Males have bright blue upper wings with a narrow dark edging along the outer margin of the forewings. Both wings are edged white with short black bars adjacent to the dark markings of the forewing. The undersides of the wings are a silvery blue with a few, small, scattered black spots.

Females are a more violet blue colour with a broad black border running along the outer half of the front of the forewing and down its outer side. Their hind-wings have a similar black border running along their leading edge and onto the outer edge where it breaks up into black spots along the border of the outer edge. The undersides of the wings are similar to those of the male.


Behaviour and life history

Compared with the Common Blue, Polyommatus icarus, The Holly Blue is a very active and relatively far-ranging butterfly, spending much of its time searching out suitable breeding sites and the females attracted to these sites. It is often seen flying somewhat erratically along woodland borders and hedgerows in these pursuits. The chrysalis over-winters before the first brood adults appear in early April. It lays its eggs on Holly, Ilex aquifolium, berries. The caterpillar pupates towards the end of June and the second brood adults emerge from their chrysalises during mid to late July. The second brood eggs are laid during August on Ivy, Hedera helix, with the caterpillars pupating during mid September. The caterpillars feed primarily on Holly, Ilex aquifolium, for the first brood and Ivy (Hedera helix) for the second brood although other shrubs such as Alder Buckthorn, Frangula alnus, gorse, Ulex spp, and Spindle, Euonomys europaea, may also be used.

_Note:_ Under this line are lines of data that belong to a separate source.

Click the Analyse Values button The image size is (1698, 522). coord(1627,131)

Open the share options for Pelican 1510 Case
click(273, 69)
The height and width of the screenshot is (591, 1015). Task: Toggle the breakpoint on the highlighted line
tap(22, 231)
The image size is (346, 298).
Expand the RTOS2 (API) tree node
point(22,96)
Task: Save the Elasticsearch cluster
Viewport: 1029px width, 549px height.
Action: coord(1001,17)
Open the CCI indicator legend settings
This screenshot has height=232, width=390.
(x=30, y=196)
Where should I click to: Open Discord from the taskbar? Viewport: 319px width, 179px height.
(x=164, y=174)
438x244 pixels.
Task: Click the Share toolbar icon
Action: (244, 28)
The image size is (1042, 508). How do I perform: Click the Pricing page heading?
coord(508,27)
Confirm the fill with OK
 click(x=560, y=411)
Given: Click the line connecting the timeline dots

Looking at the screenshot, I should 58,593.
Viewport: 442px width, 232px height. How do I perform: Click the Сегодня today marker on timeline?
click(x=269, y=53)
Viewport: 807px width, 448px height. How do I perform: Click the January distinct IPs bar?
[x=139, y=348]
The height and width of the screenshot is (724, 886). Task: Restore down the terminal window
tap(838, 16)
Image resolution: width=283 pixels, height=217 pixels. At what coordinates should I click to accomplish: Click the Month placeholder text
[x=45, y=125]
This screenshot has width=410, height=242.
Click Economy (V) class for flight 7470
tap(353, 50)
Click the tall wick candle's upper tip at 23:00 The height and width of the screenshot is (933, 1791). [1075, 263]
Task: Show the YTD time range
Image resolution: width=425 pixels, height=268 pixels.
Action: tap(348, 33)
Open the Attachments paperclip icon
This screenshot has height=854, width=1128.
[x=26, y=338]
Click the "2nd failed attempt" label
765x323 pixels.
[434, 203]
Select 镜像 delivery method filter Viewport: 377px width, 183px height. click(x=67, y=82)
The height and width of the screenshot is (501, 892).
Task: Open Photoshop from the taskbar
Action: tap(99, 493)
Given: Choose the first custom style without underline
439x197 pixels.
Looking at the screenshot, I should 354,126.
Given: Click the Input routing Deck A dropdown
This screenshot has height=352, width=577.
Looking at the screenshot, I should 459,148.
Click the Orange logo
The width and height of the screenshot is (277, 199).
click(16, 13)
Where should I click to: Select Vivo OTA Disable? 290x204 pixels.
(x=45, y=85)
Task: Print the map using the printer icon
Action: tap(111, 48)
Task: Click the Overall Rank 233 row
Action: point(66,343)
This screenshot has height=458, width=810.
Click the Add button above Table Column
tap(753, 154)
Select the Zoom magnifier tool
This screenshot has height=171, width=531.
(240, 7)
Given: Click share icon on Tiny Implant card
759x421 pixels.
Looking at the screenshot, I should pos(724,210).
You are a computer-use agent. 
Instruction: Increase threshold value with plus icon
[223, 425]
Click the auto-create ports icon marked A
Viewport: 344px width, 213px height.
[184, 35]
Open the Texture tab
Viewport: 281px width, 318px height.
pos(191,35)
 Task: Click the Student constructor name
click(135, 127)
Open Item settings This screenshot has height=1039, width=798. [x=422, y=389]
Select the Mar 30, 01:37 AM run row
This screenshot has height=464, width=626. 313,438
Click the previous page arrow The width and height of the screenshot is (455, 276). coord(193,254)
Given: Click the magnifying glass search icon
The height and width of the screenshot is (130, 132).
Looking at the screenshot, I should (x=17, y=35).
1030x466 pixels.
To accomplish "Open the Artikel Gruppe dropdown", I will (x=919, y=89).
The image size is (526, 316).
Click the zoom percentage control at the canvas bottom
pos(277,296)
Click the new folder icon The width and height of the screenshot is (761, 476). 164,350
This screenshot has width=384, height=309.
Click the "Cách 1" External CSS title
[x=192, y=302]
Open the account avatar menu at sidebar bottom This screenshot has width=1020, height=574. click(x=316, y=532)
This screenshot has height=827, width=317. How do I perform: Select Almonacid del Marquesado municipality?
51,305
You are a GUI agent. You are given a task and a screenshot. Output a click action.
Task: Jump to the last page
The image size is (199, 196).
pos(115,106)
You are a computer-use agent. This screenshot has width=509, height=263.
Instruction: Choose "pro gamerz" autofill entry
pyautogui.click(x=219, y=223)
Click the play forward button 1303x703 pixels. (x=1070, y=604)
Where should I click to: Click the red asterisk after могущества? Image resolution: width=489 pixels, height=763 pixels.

Where to look for it: The Holly Blue is a butterfly of hedgerows, woodland edges, rides and clearingsbut is just as much at home in gardens and parks within the city.


Distribution and status

This species has showed a remarkable recovery in numbers over the last few years since the early and mid 1990s when it was extremely uncommon in the city. Its numbers fluctuate considerably from year to year, but in a good year, it is commonly to be seen throughout the City, including its built up areas.

Similar species

The under-sides of the wings, when closed, are the most reliable means of identification. When the wings are opened up, the distinct black border to the females wings is diagnostic. Males look very similar to male Common Blues, Polyommatus icarus, if the under-sides of the wings are not visible, and can usually be identified by their respective behaviour. In flight, it differs from the Common Blue, which generally keeps low to the ground, by usually flying considerably higher along the side of linear features such as woodland edges and hedgerows.